II
DE ADVIENTO
QUITAR
TODO OBSTÁCULO QUE IMPIDA LA SANTIDAD
El
eco de la predicación del Bautista llega hasta nosotros en este segundo Domingo
de Adviento. El Precursor, que recibió
de Dios la misión de preparar al pueblo elegido para la venida del Salvador
prometido, nos renueva también hoy el llamado a la conversión, a disponer los
corazones para salir al encuentro del Señor que viene.
Para
acoger al Señor es necesario enderezar las sendas torcidas y allanar los
caminos. La buena obra de nuestra
reconciliación, iniciada por Dios en cada uno de nosotros, no debe detenerse ni
descuidarse ningún día.
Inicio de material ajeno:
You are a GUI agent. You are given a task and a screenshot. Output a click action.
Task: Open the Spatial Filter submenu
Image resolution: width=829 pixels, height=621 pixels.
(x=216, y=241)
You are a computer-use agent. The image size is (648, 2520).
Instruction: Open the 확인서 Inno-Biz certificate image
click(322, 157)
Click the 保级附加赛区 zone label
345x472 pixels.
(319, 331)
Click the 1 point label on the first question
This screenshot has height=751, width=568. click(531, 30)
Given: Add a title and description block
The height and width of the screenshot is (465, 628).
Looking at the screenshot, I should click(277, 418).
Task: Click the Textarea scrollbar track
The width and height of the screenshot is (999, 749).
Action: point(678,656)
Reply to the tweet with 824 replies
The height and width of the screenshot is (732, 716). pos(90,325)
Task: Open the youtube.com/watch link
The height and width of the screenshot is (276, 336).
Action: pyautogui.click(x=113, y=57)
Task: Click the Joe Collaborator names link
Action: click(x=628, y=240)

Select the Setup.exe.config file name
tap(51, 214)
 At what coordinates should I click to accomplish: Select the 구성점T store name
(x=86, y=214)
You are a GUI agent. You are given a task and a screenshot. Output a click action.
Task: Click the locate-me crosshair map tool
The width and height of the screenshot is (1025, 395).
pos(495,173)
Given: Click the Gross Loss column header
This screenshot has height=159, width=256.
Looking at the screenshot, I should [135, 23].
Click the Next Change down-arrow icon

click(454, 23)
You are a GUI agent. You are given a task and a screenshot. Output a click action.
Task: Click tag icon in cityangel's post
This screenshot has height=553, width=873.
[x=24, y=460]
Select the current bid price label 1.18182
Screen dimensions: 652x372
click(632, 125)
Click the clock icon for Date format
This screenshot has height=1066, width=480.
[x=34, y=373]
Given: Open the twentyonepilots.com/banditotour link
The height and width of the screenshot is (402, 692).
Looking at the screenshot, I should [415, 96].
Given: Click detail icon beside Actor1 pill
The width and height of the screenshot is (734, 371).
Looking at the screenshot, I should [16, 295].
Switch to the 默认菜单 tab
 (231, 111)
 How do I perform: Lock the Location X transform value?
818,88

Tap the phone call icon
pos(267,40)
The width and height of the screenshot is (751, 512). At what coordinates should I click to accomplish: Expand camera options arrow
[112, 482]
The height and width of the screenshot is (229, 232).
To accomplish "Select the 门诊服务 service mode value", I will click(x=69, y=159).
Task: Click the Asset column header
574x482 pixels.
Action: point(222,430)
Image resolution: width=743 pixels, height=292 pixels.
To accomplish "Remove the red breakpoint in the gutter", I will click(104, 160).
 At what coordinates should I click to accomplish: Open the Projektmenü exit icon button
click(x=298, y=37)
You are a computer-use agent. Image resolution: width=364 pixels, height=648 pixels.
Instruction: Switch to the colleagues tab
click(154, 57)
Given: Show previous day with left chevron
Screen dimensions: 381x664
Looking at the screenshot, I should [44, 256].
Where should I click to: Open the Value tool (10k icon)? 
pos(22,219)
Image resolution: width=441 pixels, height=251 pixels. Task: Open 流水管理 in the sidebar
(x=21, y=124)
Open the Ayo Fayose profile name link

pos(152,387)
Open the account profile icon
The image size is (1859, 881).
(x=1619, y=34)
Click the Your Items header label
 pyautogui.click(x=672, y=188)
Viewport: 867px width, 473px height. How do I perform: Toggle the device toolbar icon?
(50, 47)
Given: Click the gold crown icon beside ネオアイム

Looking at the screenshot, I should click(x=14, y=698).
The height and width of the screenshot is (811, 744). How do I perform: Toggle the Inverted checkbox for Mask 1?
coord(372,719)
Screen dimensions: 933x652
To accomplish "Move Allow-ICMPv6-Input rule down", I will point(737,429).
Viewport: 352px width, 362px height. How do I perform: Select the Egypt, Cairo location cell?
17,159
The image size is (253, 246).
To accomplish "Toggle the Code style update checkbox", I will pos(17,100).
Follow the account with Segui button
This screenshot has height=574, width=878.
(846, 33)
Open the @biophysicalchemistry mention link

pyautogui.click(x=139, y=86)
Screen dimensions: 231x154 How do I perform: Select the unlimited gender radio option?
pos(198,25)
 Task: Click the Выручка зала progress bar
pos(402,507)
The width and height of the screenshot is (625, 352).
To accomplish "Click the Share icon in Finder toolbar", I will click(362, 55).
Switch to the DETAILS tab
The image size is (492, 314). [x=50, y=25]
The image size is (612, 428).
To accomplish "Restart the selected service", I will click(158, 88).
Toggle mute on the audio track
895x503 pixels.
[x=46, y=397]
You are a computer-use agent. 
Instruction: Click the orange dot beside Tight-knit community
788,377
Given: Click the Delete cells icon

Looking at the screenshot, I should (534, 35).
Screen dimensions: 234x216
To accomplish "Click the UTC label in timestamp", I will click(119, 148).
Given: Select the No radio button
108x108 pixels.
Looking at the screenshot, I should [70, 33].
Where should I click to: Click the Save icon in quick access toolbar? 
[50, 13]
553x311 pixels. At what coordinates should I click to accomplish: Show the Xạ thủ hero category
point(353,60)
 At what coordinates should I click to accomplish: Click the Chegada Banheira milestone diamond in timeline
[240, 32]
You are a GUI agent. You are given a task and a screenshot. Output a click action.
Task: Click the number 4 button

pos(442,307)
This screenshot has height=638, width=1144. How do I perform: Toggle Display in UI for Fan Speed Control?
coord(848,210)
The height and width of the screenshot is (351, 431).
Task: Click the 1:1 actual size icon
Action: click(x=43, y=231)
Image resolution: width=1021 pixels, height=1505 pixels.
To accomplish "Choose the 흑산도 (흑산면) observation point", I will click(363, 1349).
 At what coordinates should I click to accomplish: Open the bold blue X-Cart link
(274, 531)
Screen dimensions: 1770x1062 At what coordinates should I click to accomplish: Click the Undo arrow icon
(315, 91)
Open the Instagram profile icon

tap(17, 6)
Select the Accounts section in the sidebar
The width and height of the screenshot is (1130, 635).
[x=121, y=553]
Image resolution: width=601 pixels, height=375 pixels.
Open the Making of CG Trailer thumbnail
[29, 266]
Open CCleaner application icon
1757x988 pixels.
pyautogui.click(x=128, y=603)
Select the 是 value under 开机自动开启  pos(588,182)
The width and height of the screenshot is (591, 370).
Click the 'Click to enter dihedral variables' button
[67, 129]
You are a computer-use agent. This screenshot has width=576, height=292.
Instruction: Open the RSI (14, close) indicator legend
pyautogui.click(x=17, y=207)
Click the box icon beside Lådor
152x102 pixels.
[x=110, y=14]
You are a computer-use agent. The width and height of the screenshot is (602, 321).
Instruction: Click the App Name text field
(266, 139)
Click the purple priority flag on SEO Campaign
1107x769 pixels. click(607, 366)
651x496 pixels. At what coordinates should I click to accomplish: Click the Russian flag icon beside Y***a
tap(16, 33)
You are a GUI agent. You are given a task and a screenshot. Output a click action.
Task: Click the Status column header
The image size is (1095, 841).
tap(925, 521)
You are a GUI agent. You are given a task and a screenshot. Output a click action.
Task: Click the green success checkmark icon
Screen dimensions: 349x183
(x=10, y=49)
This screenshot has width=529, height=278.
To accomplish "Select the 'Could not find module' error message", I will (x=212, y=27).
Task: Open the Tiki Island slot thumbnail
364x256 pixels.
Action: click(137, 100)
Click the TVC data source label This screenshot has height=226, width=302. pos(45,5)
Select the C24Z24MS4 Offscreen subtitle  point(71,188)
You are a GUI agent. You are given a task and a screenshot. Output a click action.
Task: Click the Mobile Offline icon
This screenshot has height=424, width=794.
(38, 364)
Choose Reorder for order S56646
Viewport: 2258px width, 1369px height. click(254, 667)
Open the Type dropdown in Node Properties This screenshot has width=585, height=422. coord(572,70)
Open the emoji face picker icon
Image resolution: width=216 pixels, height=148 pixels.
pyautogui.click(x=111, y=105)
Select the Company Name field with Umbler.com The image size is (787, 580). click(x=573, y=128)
Debe avanzar y
progresar hasta que alcancemos la plena madurez de Cristo, de tal modo que cada
cual pueda repetir con el Apóstol: «vivo yo, más no yo, sino que es Cristo
quien vive en mí» (Gál 2,20).
La
necesaria preparación consiste en “abajar los montes y colinas”, es decir,
quitar todo obstáculo del camino que conduce a la santidad, despojarnos de todo
lo que retarda o impide la llegada del Señor a nuestros corazones. Por otro lado, consiste asimismo en “rellenar
los valles y abismos”, es decir, en revestirnos de las virtudes que apresuran
la llegada del Señor a nuestra casa.
¿De
qué debemos despojarnos y de qué debemos revestirnos? Debo despojarme de la impaciencia con que
suelo tratar a algunas personas y revestirme de paciencia y de un trato más
afable; debo despojarme del egoísmo y apego a los bienes materiales para
revestirme de actitudes de generosidad y desprendimiento; debo despojarme de la
búsqueda desordenada de mi propia satisfacción sensual para revestirme de
actitudes que custodien la pureza y castidad; debo despojarme de la
insensibilidad frente a las necesidades del prójimo y revestirme de la
solidaridad concreta; debo despojarme de los chismes, de la difamación, de
palabras desedificantes o groseras para revestirme de un silencio reverente y
de palabras que busquen siempre la edificación del prójimo; debo despojarme de
resentimientos y rencores para revestirme de sentimientos de perdón y
misericordia con quien me ha ofendido.
Si
de verdad quieres que el Señor venga a ti y permanezca en tu casa, limpia tu
corazón de todo aquello que es obstáculo para que Él venga y permanezca en ti,
revístete de Cristo mismo cada día, de su justicia, de su caridad, de su
paciencia, de todas las virtudes que ves brillar en Él.